Welcome to another edition of Game Randy: Dubious News, presenting you with the finest in exclusive, breaking stories that might be true but probably aren’t.
Tragedy struck today when a Nintendo press event turned deadly for six attendees.
Nintendo of America President and COO Reggie Fils-Aime hosted a small press conference Wednesay in Los Angeles in which he personally demonstrated unreleased Nintendo software products to a handful of reporters.
Fils-Aime has gained great notoriety since his appointment as NOA President in 2004. His bold declarations of intent and audacious marketing strategies are seen as representative of the new, maturing face of Nintendo. Furthermore, his greatly pronounced muscle structure and chiseled build has led many to question why a human behemoth such as himself would take seat in the plodding bureaucracy of an electronic game company.
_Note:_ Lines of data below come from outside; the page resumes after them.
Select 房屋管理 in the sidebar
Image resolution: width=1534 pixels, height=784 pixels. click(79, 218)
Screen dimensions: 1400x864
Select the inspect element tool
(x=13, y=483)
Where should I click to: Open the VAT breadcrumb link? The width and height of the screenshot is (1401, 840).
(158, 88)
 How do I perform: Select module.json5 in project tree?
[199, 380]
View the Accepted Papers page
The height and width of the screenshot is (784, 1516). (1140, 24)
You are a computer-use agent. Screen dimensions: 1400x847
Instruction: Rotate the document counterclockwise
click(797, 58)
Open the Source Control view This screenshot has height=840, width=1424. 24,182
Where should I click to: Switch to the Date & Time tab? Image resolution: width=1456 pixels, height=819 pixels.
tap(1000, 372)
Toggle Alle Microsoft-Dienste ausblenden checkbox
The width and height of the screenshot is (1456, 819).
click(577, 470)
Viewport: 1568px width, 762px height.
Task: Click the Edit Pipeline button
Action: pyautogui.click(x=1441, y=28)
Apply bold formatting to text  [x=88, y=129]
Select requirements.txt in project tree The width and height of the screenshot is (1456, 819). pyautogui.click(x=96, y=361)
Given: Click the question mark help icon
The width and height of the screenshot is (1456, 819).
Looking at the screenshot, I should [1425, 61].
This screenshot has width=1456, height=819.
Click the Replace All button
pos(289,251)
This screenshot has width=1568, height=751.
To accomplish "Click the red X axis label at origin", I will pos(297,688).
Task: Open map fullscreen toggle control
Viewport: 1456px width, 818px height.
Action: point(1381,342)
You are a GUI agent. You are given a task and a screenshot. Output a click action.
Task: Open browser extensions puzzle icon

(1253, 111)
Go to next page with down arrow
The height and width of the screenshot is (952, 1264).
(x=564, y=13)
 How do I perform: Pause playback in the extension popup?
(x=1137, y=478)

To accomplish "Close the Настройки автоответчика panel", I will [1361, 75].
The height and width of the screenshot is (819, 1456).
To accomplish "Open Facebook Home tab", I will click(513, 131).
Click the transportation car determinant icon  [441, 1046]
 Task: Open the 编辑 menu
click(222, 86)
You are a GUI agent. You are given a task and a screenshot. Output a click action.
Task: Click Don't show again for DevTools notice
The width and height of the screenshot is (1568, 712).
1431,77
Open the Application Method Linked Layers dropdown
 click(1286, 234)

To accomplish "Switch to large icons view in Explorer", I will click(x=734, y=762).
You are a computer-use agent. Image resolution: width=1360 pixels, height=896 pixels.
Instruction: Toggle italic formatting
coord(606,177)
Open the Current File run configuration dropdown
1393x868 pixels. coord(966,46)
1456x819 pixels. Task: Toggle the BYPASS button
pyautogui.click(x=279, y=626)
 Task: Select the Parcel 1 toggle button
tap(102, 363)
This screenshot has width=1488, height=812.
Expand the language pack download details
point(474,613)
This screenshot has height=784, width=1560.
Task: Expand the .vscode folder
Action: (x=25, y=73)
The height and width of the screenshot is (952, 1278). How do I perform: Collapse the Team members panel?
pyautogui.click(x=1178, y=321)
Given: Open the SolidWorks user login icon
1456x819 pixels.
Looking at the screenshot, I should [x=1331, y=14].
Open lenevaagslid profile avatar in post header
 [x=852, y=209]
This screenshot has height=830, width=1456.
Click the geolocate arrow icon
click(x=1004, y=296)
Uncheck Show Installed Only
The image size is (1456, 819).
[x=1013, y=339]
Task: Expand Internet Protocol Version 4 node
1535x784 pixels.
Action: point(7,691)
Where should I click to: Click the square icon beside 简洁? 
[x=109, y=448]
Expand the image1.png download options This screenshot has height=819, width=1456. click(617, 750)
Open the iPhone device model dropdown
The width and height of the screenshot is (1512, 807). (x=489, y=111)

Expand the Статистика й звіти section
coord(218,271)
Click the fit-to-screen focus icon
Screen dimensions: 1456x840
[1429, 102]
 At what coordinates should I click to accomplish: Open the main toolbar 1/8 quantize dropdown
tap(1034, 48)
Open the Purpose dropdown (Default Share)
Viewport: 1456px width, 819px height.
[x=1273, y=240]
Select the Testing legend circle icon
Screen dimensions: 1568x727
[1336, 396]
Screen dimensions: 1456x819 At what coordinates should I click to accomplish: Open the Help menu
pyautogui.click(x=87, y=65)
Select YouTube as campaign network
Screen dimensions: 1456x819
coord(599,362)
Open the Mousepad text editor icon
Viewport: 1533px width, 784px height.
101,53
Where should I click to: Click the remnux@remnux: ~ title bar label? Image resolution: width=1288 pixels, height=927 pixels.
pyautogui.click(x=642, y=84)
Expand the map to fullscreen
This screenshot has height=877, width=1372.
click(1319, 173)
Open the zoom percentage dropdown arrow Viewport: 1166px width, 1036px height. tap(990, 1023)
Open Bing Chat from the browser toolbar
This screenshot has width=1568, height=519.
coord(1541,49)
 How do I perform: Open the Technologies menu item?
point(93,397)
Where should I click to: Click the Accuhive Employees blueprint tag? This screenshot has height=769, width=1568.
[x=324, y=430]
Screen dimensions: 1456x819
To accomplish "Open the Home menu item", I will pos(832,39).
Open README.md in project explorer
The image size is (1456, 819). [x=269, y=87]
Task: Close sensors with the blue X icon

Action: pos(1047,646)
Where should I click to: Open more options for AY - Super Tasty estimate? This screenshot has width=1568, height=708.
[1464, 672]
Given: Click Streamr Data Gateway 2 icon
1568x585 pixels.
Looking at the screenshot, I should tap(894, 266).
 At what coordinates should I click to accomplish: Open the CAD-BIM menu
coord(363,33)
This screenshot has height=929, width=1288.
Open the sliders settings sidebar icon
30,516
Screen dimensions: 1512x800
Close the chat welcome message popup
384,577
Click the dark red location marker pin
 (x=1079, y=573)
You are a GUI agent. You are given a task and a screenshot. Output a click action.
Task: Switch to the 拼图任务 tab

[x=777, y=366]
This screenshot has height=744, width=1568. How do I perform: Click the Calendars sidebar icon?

The event went without incident for nearly an hour until what investigators speculate was a “bit of dust” apparently “caught his nose just right.” This alleged irritation or a similar factor nonetheless resulted in the explosive reflex.
“It was one hell of a sneeze,” said forensic investigator Kathryn Anderson. “These past few years of being stifled in the slothly processes of entertainment-sector economics created a surplus of pent-up Reggiramamine in the Manliness Center of his brain.” A computer-animated recreation was used to crudely illustrate the resulting shockwave.
“This sneeze simply caused a natural expulsion of Reggie Rage,” Anderson continued. “Those caught in the blast didn’t have a chance. It’s terribly unfortunate that there were bystanders present, but it really couldn’t be avoided.”
Nintendo has publicly expressed condolences towards the families of the victims. Special care was taken to remind them that their loved ones’ deaths were not in vain, as they were truly courageous sacrifices in the name of the Glorious Reggielution.
The six journalists in the immediate blast area were killed instantly and are not yet identifiable. Initial reports estimate that at least a dozen nearby victims have suffered kicked asses, and paramedics have confirmed that as many as four victims have had their names taken.